▶ [What this task involves] Render every line of the listing below as a Markdown table with the columns Row and Line, numbering the rows in order and omitting blank lines.
----------------
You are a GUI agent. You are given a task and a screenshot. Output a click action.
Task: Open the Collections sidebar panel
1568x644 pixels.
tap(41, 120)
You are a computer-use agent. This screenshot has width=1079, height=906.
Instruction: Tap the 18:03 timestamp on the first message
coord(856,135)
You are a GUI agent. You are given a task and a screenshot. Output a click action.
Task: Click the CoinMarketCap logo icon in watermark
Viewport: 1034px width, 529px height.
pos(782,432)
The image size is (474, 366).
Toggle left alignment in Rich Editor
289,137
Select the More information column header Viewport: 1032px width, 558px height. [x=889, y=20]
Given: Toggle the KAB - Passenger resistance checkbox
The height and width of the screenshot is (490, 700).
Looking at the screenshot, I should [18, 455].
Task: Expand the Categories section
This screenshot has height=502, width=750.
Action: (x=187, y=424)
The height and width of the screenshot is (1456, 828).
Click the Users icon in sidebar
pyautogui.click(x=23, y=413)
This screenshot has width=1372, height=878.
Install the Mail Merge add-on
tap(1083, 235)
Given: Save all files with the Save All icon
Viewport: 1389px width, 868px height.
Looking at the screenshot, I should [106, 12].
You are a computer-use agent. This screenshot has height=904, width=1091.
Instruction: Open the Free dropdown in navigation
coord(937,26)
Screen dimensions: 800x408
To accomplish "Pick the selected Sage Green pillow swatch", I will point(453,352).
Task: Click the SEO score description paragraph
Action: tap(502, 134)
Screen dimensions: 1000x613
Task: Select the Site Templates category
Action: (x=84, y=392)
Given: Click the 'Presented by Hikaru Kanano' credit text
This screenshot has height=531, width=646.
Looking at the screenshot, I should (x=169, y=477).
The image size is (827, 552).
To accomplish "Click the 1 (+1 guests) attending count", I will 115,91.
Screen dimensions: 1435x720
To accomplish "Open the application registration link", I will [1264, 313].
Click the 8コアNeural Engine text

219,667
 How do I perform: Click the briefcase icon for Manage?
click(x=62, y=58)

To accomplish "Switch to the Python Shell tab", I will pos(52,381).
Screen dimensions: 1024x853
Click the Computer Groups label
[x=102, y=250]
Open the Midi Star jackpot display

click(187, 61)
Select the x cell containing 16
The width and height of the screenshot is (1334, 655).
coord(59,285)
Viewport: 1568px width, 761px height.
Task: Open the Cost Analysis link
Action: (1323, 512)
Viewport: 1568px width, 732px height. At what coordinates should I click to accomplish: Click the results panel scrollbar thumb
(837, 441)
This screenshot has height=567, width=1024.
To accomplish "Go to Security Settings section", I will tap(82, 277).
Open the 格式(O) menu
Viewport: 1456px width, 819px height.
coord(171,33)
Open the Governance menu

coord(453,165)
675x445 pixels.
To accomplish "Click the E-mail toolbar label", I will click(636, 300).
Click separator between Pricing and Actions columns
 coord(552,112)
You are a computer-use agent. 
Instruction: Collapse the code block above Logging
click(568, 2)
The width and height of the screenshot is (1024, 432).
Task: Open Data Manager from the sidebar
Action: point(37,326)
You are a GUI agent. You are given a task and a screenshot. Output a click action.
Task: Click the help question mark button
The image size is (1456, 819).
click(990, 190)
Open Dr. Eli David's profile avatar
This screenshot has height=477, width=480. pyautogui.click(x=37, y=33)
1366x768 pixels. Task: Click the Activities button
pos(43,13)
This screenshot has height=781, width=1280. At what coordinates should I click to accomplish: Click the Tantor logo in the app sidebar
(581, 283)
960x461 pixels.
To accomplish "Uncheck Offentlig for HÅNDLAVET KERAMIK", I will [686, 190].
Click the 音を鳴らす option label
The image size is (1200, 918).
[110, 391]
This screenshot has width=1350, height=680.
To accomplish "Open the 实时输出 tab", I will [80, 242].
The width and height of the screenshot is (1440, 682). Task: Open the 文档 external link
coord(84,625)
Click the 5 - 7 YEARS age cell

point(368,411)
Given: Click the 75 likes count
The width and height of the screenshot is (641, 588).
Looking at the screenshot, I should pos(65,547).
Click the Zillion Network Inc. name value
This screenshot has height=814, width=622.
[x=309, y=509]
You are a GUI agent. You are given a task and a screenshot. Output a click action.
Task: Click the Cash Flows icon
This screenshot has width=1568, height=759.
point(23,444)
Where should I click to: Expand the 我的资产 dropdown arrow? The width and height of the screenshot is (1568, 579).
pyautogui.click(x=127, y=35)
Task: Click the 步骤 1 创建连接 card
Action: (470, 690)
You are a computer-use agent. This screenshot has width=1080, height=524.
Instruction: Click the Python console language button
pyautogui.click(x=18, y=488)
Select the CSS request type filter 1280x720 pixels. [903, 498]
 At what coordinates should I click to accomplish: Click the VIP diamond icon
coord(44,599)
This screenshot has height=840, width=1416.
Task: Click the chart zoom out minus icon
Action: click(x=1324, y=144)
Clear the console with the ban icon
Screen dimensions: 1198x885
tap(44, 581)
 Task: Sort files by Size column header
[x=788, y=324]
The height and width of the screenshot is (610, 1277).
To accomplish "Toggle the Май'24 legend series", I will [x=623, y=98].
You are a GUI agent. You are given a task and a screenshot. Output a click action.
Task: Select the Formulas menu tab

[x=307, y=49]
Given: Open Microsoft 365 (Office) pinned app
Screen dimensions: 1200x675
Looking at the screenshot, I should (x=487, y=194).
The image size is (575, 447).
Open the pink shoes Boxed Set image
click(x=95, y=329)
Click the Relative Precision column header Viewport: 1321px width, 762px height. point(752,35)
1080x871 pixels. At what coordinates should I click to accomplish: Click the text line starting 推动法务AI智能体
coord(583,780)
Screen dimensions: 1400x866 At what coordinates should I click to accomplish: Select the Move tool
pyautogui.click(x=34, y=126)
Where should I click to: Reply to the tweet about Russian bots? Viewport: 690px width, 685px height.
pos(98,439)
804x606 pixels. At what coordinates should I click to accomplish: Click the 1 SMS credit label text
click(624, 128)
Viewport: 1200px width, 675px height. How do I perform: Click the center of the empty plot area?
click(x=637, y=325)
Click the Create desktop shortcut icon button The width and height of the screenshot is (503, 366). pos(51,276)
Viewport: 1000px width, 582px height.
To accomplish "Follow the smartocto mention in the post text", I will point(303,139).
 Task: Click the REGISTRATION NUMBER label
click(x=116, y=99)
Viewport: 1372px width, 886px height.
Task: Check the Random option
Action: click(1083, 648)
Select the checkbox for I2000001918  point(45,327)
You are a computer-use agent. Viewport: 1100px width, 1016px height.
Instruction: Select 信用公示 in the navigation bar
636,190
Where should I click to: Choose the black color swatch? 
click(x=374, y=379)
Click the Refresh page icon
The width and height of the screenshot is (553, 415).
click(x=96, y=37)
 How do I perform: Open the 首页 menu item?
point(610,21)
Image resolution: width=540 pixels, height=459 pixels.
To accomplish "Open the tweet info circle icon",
----------------
▶ [Result of this exercise]
| Row | Line |
|---|---|
| 1 | You are a GUI agent. You are given a task and a screenshot. Output a click action. |
| 2 | Task: Open the Collections sidebar panel |
| 3 | 1568x644 pixels. |
| 4 | tap(41, 120) |
| 5 | You are a computer-use agent. This screenshot has width=1079, height=906. |
| 6 | Instruction: Tap the 18:03 timestamp on the first message |
| 7 | coord(856,135) |
| 8 | You are a GUI agent. You are given a task and a screenshot. Output a click action. |
| 9 | Task: Click the CoinMarketCap logo icon in watermark |
| 10 | Viewport: 1034px width, 529px height. |
| 11 | pos(782,432) |
| 12 | The image size is (474, 366). |
| 13 | Toggle left alignment in Rich Editor |
| 14 | 289,137 |
| 15 | Select the More information column header Viewport: 1032px width, 558px height. [x=889, y=20] |
| 16 | Given: Toggle the KAB - Passenger resistance checkbox |
| 17 | The height and width of the screenshot is (490, 700). |
| 18 | Looking at the screenshot, I should [18, 455]. |
| 19 | Task: Expand the Categories section |
| 20 | This screenshot has height=502, width=750. |
| 21 | Action: (x=187, y=424) |
| 22 | The height and width of the screenshot is (1456, 828). |
| 23 | Click the Users icon in sidebar |
| 24 | pyautogui.click(x=23, y=413) |
| 25 | This screenshot has width=1372, height=878. |
| 26 | Install the Mail Merge add-on |
| 27 | tap(1083, 235) |
| 28 | Given: Save all files with the Save All icon |
| 29 | Viewport: 1389px width, 868px height. |
| 30 | Looking at the screenshot, I should [106, 12]. |
| 31 | You are a computer-use agent. This screenshot has height=904, width=1091. |
| 32 | Instruction: Open the Free dropdown in navigation |
| 33 | coord(937,26) |
| 34 | Screen dimensions: 800x408 |
| 35 | To accomplish "Pick the selected Sage Green pillow swatch", I will point(453,352). |
| 36 | Task: Click the SEO score description paragraph |
| 37 | Action: tap(502, 134) |
| 38 | Screen dimensions: 1000x613 |
| 39 | Task: Select the Site Templates category |
| 40 | Action: (x=84, y=392) |
| 41 | Given: Click the 'Presented by Hikaru Kanano' credit text |
| 42 | This screenshot has height=531, width=646. |
| 43 | Looking at the screenshot, I should (x=169, y=477). |
| 44 | The image size is (827, 552). |
| 45 | To accomplish "Click the 1 (+1 guests) attending count", I will 115,91. |
| 46 | Screen dimensions: 1435x720 |
| 47 | To accomplish "Open the application registration link", I will [1264, 313]. |
| 48 | Click the 8コアNeural Engine text |
| 49 | 219,667 |
| 50 |  How do I perform: Click the briefcase icon for Manage? |
| 51 | click(x=62, y=58) |
| 52 | To accomplish "Switch to the Python Shell tab", I will pos(52,381). |
| 53 | Screen dimensions: 1024x853 |
| 54 | Click the Computer Groups label |
| 55 | [x=102, y=250] |
| 56 | Open the Midi Star jackpot display |
| 57 | click(187, 61) |
| 58 | Select the x cell containing 16 |
| 59 | The width and height of the screenshot is (1334, 655). |
| 60 | coord(59,285) |
| 61 | Viewport: 1568px width, 761px height. |
| 62 | Task: Open the Cost Analysis link |
| 63 | Action: (1323, 512) |
| 64 | Viewport: 1568px width, 732px height. At what coordinates should I click to accomplish: Click the results panel scrollbar thumb |
| 65 | (837, 441) |
| 66 | This screenshot has height=567, width=1024. |
| 67 | To accomplish "Go to Security Settings section", I will tap(82, 277). |
| 68 | Open the 格式(O) menu |
| 69 | Viewport: 1456px width, 819px height. |
| 70 | coord(171,33) |
| 71 | Open the Governance menu |
| 72 | coord(453,165) |
| 73 | 675x445 pixels. |
| 74 | To accomplish "Click the E-mail toolbar label", I will click(636, 300). |
| 75 | Click separator between Pricing and Actions columns |
| 76 |  coord(552,112) |
| 77 | You are a computer-use agent.  |
| 78 | Instruction: Collapse the code block above Logging |
| 79 | click(568, 2) |
| 80 | The width and height of the screenshot is (1024, 432). |
| 81 | Task: Open Data Manager from the sidebar |
| 82 | Action: point(37,326) |
| 83 | You are a GUI agent. You are given a task and a screenshot. Output a click action. |
| 84 | Task: Click the help question mark button |
| 85 | The image size is (1456, 819). |
| 86 | click(990, 190) |
| 87 | Open Dr. Eli David's profile avatar |
| 88 | This screenshot has height=477, width=480. pyautogui.click(x=37, y=33) |
| 89 | 1366x768 pixels. Task: Click the Activities button |
| 90 | pos(43,13) |
| 91 | This screenshot has height=781, width=1280. At what coordinates should I click to accomplish: Click the Tantor logo in the app sidebar |
| 92 | (581, 283) |
| 93 | 960x461 pixels. |
| 94 | To accomplish "Uncheck Offentlig for HÅNDLAVET KERAMIK", I will [686, 190]. |
| 95 | Click the 音を鳴らす option label |
| 96 | The image size is (1200, 918). |
| 97 | [110, 391] |
| 98 | This screenshot has width=1350, height=680. |
| 99 | To accomplish "Open the 实时输出 tab", I will [80, 242]. |
| 100 | The width and height of the screenshot is (1440, 682). Task: Open the 文档 external link |
| 101 | coord(84,625) |
| 102 | Click the 5 - 7 YEARS age cell |
| 103 | point(368,411) |
| 104 | Given: Click the 75 likes count |
| 105 | The width and height of the screenshot is (641, 588). |
| 106 | Looking at the screenshot, I should pos(65,547). |
| 107 | Click the Zillion Network Inc. name value |
| 108 | This screenshot has height=814, width=622. |
| 109 | [x=309, y=509] |
| 110 | You are a GUI agent. You are given a task and a screenshot. Output a click action. |
| 111 | Task: Click the Cash Flows icon |
| 112 | This screenshot has width=1568, height=759. |
| 113 | point(23,444) |
| 114 | Where should I click to: Expand the 我的资产 dropdown arrow? The width and height of the screenshot is (1568, 579). |
| 115 | pyautogui.click(x=127, y=35) |
| 116 | Task: Click the 步骤 1 创建连接 card |
| 117 | Action: (470, 690) |
| 118 | You are a computer-use agent. This screenshot has width=1080, height=524. |
| 119 | Instruction: Click the Python console language button |
| 120 | pyautogui.click(x=18, y=488) |
| 121 | Select the CSS request type filter 1280x720 pixels. [903, 498] |
| 122 |  At what coordinates should I click to accomplish: Click the VIP diamond icon |
| 123 | coord(44,599) |
| 124 | This screenshot has height=840, width=1416. |
| 125 | Task: Click the chart zoom out minus icon |
| 126 | Action: click(x=1324, y=144) |
| 127 | Clear the console with the ban icon |
| 128 | Screen dimensions: 1198x885 |
| 129 | tap(44, 581) |
| 130 |  Task: Sort files by Size column header |
| 131 | [x=788, y=324] |
| 132 | The height and width of the screenshot is (610, 1277). |
| 133 | To accomplish "Toggle the Май'24 legend series", I will [x=623, y=98]. |
| 134 | You are a GUI agent. You are given a task and a screenshot. Output a click action. |
| 135 | Task: Select the Formulas menu tab |
| 136 | [x=307, y=49] |
| 137 | Given: Open Microsoft 365 (Office) pinned app |
| 138 | Screen dimensions: 1200x675 |
| 139 | Looking at the screenshot, I should (x=487, y=194). |
| 140 | The image size is (575, 447). |
| 141 | Open the pink shoes Boxed Set image |
| 142 | click(x=95, y=329) |
| 143 | Click the Relative Precision column header Viewport: 1321px width, 762px height. point(752,35) |
| 144 | 1080x871 pixels. At what coordinates should I click to accomplish: Click the text line starting 推动法务AI智能体 |
| 145 | coord(583,780) |
| 146 | Screen dimensions: 1400x866 At what coordinates should I click to accomplish: Select the Move tool |
| 147 | pyautogui.click(x=34, y=126) |
| 148 | Where should I click to: Reply to the tweet about Russian bots? Viewport: 690px width, 685px height. |
| 149 | pos(98,439) |
| 150 | 804x606 pixels. At what coordinates should I click to accomplish: Click the 1 SMS credit label text |
| 151 | click(624, 128) |
| 152 | Viewport: 1200px width, 675px height. How do I perform: Click the center of the empty plot area? |
| 153 | click(x=637, y=325) |
| 154 | Click the Create desktop shortcut icon button The width and height of the screenshot is (503, 366). pos(51,276) |
| 155 | Viewport: 1000px width, 582px height. |
| 156 | To accomplish "Follow the smartocto mention in the post text", I will point(303,139). |
| 157 |  Task: Click the REGISTRATION NUMBER label |
| 158 | click(x=116, y=99) |
| 159 | Viewport: 1372px width, 886px height. |
| 160 | Task: Check the Random option |
| 161 | Action: click(1083, 648) |
| 162 | Select the checkbox for I2000001918  point(45,327) |
| 163 | You are a computer-use agent. Viewport: 1100px width, 1016px height. |
| 164 | Instruction: Select 信用公示 in the navigation bar |
| 165 | 636,190 |
| 166 | Where should I click to: Choose the black color swatch?  |
| 167 | click(x=374, y=379) |
| 168 | Click the Refresh page icon |
| 169 | The width and height of the screenshot is (553, 415). |
| 170 | click(x=96, y=37) |
| 171 |  How do I perform: Open the 首页 menu item? |
| 172 | point(610,21) |
| 173 | Image resolution: width=540 pixels, height=459 pixels. |
| 174 | To accomplish "Open the tweet info circle icon", |